Según Redwood, el país podría necesitar más de 600 GWh de almacenamiento energético antes de 2030 para poder gestionar los picos de demanda y mantener la estabilidad del sistema. Es una cifra enorme que refleja hasta qué punto el almacenamiento se está convirtiendo en una pieza estratégica.
En este escenario, los paquetes de baterías procedentes de vehículos eléctricos pueden jugar un papel mucho más importante del que parecía hace solo unos años. En lugar de esperar largos plazos para desplegar nueva infraestructura energética, este tipo de soluciones permite incorporar capacidad adicional de forma más rápida.
Las declaraciones de Rivian y Redwood apuntan a un modelo con recorrido
El consejero delegado de Rivian, RJ Scaringe, ha defendido que los vehículos eléctricos representan un recurso energético distribuido de gran valor y ha subrayado que, en un entorno de creciente demanda, la red debe ser más flexible, segura y asequible. A su juicio, esta alianza con Redwood permite extender la vida útil de las baterías más allá del propio coche. Al mismo tiempo, contribuye a la salud del sistema eléctrico.
Por su parte, JB Straubel ha incidido en que el crecimiento de la demanda eléctrica está avanzando más rápido que la expansión de la red, lo que puede convertirse en un freno para la actividad industrial. En ese contexto, considera que el enorme volumen de baterías ya existente en el mercado estadounidense constituye un activo energético estratégico. Este activo es capaz de aportar capacidad adicional sin esperar años a nuevas infraestructuras.
Un modelo replicable para otras fábricas e industrias
Más allá de la propia planta de Rivian, este acuerdo deja una lectura clara: las baterías de segunda vida pueden dejar de ser una solución puntual para convertirse en un recurso con escala industrial. Si el sistema funciona como se espera, el modelo podría extenderse a otras instalaciones fabriles, centros logísticos o incluso grandes complejos energéticos.
La clave estará en comprobar hasta qué punto este tipo de proyectos logra combinar tres factores: coste competitivo, fiabilidad operativa y facilidad de ampliación. Si se cumplen esos requisitos, el almacenamiento estacionario con baterías reutilizadas podría ganar mucho peso en los próximos años.
La segunda vida de las baterías es clave para el Mundo y Rivian lo va a aplicar a la perfección
Este movimiento de Rivian me parece mucho más interesante de lo que puede parecer a simple vista. No estamos ante un simple titular de sostenibilidad para quedar bien, sino ante una aplicación bastante lógica de algo que el sector lleva tiempo prometiendo: aprovechar de verdad el valor residual de las baterías.

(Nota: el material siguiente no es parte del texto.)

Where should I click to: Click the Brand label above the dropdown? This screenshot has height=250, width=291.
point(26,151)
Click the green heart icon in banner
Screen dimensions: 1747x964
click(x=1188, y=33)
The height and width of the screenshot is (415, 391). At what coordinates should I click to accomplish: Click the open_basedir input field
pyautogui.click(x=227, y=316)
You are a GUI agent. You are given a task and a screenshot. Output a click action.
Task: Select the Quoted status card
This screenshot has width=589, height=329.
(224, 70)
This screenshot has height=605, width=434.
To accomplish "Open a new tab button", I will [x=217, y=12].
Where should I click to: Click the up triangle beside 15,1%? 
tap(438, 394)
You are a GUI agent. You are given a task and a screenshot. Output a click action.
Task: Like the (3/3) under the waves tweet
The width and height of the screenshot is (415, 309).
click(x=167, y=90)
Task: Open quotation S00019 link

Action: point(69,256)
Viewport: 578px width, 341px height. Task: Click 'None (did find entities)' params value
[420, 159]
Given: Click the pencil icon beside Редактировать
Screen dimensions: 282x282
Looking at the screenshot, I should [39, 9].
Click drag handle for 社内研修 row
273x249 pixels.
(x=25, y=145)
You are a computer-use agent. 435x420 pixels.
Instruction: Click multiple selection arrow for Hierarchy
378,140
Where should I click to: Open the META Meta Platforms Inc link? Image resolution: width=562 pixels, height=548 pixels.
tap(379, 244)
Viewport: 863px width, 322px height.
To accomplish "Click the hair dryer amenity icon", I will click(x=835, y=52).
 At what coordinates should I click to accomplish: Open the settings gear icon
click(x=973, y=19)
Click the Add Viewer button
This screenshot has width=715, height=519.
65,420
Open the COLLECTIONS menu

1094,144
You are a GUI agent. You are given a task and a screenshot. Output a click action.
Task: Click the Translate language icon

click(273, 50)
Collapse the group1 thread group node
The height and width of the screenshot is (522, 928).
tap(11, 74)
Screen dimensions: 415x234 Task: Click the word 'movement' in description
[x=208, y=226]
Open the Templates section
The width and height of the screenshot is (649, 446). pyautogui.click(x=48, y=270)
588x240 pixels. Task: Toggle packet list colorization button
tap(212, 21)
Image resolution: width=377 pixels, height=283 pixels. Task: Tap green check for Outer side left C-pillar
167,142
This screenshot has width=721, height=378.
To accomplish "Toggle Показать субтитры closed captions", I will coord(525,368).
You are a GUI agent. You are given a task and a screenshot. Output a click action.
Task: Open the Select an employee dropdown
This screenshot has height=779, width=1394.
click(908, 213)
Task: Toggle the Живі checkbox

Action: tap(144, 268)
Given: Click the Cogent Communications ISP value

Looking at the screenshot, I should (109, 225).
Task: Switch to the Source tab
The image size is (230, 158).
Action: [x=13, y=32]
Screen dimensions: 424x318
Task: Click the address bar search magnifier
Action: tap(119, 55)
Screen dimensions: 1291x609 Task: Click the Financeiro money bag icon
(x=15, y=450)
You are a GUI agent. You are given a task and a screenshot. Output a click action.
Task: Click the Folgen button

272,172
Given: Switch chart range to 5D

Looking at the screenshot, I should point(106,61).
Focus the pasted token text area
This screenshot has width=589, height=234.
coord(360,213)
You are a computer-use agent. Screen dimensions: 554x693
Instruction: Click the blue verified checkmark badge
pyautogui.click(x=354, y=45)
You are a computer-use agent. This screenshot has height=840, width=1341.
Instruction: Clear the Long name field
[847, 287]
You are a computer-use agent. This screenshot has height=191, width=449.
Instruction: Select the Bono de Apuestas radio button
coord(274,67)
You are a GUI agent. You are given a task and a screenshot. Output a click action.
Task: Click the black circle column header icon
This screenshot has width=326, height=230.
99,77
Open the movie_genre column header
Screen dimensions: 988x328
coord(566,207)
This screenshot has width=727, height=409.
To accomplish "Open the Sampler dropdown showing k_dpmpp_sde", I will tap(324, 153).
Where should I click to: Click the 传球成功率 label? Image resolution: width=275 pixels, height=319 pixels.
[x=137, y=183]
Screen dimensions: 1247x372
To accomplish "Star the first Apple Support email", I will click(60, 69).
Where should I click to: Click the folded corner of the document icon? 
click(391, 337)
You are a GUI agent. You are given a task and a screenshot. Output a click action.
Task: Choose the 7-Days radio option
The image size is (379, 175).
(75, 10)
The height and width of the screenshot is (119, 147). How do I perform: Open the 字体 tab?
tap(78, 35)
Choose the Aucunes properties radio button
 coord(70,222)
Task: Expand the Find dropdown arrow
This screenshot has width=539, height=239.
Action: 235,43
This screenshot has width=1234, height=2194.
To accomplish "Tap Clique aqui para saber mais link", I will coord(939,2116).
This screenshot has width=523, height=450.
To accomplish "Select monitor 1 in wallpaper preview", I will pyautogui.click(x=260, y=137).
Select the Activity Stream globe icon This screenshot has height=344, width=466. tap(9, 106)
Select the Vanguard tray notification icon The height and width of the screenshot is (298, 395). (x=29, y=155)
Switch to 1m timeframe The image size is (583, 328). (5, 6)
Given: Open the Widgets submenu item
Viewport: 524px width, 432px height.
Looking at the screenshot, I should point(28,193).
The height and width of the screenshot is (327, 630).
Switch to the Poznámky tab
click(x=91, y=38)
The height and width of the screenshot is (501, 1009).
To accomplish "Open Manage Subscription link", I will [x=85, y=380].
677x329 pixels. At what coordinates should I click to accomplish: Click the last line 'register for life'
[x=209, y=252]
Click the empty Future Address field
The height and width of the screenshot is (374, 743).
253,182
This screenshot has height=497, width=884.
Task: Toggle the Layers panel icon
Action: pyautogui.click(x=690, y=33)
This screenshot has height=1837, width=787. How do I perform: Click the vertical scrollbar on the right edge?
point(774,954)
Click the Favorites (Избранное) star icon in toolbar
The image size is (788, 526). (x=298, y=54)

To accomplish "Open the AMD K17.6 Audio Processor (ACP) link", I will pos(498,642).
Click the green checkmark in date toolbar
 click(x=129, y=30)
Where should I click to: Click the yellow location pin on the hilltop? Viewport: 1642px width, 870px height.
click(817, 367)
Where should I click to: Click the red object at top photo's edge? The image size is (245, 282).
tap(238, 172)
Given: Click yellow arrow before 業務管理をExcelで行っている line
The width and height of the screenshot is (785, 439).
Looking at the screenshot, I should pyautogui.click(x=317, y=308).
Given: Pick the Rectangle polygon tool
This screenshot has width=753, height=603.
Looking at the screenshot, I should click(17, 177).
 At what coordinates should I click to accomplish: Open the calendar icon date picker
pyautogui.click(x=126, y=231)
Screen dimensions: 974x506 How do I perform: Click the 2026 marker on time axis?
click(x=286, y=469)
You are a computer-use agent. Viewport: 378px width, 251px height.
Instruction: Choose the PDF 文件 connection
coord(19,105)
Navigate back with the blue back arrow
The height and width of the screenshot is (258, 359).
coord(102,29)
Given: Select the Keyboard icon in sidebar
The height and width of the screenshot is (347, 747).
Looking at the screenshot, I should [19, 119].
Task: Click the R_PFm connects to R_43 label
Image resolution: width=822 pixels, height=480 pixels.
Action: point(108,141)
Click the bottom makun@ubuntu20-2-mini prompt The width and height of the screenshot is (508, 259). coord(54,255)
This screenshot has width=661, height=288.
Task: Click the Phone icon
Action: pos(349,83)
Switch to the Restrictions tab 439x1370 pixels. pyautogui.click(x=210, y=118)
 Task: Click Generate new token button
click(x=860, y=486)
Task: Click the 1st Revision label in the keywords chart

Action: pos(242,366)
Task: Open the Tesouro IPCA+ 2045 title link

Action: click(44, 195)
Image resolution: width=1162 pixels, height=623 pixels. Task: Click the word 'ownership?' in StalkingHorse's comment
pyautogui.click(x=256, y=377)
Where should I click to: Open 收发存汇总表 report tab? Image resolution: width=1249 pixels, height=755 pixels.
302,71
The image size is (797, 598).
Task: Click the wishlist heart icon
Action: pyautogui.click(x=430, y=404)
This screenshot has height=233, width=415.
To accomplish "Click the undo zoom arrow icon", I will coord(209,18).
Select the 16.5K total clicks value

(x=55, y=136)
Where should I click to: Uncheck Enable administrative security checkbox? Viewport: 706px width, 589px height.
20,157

Además, hay un matiz importante. Durante años se ha hablado mucho del reciclaje, pero menos de la fase intermedia. Y ahí es donde la segunda vida puede marcar diferencias reales, porque permite exprimir durante más tiempo una tecnología costosa y compleja antes de recuperar sus materiales. Si Rivian y Redwood consiguen demostrar que este modelo funciona a escala y con rentabilidad, otras marcas no tardarán en seguir el mismo camino.
También creo que esta clase de acuerdos encaja muy bien con el momento actual del coche eléctrico. Ya no basta con fabricar vehículos atractivos; ahora las marcas necesitan demostrar que saben gestionar todo el ecosistema energético que los rodea. Y quien entienda antes esa conexión entre automóvil, red eléctrica y almacenamiento tendrá una ventaja competitiva muy seria.